**DATA**
────────
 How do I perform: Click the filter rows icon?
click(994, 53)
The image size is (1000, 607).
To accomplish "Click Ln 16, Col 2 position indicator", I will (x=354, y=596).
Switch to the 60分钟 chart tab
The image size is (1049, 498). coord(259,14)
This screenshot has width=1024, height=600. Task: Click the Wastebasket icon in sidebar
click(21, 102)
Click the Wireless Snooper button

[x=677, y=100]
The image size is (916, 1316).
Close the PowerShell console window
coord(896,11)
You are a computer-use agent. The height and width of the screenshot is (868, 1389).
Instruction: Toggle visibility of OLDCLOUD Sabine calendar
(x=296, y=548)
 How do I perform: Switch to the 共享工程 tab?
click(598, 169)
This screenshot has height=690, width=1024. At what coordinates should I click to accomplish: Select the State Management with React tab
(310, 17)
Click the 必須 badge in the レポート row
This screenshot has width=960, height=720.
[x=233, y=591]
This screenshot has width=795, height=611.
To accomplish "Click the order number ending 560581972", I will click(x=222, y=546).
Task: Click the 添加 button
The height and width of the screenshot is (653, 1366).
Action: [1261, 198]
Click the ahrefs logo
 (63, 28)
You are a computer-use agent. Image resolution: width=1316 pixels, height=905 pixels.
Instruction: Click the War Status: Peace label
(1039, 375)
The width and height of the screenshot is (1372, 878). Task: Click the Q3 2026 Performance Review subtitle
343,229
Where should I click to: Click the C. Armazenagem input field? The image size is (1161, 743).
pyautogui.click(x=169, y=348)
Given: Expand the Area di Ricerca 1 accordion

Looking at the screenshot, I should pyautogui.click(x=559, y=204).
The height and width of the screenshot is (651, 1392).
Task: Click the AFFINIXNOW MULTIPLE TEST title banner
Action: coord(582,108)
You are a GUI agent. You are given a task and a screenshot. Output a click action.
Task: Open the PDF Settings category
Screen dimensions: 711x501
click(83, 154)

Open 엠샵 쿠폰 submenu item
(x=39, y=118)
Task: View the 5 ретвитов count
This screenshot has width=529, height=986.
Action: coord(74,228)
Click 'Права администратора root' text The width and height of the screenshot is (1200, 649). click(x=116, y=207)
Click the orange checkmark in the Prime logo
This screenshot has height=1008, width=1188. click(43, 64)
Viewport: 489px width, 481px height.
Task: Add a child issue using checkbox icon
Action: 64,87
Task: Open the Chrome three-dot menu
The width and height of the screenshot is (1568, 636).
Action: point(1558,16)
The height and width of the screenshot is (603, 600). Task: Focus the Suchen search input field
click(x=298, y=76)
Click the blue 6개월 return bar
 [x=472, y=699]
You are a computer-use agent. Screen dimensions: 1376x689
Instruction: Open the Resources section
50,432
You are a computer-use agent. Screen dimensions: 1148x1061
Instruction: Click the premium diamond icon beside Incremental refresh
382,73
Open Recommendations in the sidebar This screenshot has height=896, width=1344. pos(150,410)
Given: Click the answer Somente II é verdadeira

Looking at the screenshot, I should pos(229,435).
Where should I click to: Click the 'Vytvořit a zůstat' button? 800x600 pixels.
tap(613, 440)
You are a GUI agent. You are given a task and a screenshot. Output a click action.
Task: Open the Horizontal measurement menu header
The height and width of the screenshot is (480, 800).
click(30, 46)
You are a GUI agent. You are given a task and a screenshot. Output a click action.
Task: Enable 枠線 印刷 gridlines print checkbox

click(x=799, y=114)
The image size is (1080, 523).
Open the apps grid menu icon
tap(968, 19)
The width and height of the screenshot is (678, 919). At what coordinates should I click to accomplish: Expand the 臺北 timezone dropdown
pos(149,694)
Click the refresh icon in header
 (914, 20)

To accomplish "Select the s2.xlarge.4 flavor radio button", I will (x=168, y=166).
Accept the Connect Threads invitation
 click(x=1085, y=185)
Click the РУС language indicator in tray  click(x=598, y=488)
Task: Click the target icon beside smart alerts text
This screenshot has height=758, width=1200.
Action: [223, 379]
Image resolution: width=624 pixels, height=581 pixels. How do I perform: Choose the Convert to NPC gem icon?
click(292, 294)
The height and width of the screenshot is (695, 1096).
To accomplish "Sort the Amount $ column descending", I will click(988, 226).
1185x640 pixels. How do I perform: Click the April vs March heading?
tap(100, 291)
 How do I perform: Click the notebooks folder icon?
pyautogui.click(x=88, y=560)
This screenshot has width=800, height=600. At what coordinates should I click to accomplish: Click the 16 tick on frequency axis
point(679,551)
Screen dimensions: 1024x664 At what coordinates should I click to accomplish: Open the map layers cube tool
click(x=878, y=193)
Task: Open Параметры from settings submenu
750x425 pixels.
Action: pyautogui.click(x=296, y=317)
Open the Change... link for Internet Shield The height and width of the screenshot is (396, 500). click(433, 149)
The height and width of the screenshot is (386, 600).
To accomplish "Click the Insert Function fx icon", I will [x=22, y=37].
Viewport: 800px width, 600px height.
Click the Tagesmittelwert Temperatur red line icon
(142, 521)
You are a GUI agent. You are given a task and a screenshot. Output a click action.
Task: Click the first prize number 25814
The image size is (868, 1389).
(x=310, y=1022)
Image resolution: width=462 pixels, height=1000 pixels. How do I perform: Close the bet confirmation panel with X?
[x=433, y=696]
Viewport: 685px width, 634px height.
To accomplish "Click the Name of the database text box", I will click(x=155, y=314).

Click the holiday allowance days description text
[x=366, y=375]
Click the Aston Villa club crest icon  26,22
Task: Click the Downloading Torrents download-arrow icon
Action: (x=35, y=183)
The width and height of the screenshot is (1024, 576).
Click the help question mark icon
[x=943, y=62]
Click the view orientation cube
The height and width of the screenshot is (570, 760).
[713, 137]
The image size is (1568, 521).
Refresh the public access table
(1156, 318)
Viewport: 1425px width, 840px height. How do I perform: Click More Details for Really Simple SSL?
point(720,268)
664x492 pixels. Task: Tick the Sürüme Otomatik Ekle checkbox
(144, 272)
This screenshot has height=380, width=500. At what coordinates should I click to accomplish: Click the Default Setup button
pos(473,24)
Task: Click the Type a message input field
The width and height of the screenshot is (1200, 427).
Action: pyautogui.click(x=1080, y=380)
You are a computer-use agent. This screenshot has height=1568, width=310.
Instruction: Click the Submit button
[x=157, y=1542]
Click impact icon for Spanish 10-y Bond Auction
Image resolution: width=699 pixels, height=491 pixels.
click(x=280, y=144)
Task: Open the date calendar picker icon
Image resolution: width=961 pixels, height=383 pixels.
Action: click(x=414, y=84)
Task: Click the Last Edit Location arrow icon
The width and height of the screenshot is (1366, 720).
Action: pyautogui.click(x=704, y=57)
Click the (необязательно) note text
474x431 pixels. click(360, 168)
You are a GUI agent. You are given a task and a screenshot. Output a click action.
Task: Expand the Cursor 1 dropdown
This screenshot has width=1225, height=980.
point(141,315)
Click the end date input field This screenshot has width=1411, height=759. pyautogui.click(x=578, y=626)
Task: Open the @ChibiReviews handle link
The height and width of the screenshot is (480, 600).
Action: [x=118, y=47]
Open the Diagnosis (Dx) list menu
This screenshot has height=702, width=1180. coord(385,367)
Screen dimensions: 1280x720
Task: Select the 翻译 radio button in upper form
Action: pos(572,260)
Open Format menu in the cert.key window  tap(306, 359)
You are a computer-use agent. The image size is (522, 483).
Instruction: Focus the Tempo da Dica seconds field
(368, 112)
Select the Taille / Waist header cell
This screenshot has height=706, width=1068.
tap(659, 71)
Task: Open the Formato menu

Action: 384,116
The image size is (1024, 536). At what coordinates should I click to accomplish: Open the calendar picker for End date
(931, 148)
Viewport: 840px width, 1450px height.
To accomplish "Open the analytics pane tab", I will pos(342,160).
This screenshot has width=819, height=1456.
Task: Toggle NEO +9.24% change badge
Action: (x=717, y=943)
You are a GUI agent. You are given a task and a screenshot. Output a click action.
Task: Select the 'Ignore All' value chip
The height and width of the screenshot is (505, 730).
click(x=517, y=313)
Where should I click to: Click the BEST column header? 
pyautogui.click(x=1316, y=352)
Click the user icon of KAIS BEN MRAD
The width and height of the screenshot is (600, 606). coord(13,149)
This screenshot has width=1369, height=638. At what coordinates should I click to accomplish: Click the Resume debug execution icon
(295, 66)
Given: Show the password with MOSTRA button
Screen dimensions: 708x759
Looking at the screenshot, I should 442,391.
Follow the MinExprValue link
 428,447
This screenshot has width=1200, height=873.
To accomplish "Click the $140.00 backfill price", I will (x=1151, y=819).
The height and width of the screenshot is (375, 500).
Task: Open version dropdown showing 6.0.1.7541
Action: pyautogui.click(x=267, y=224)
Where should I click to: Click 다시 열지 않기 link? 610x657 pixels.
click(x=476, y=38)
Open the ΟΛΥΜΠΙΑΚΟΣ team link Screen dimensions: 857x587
────────
**GOAL OF THE EXERCISE**
Go through the listing above and state how many of its lines contain "indicator", with no other words.

**ANSWER FOR THE TASK**
2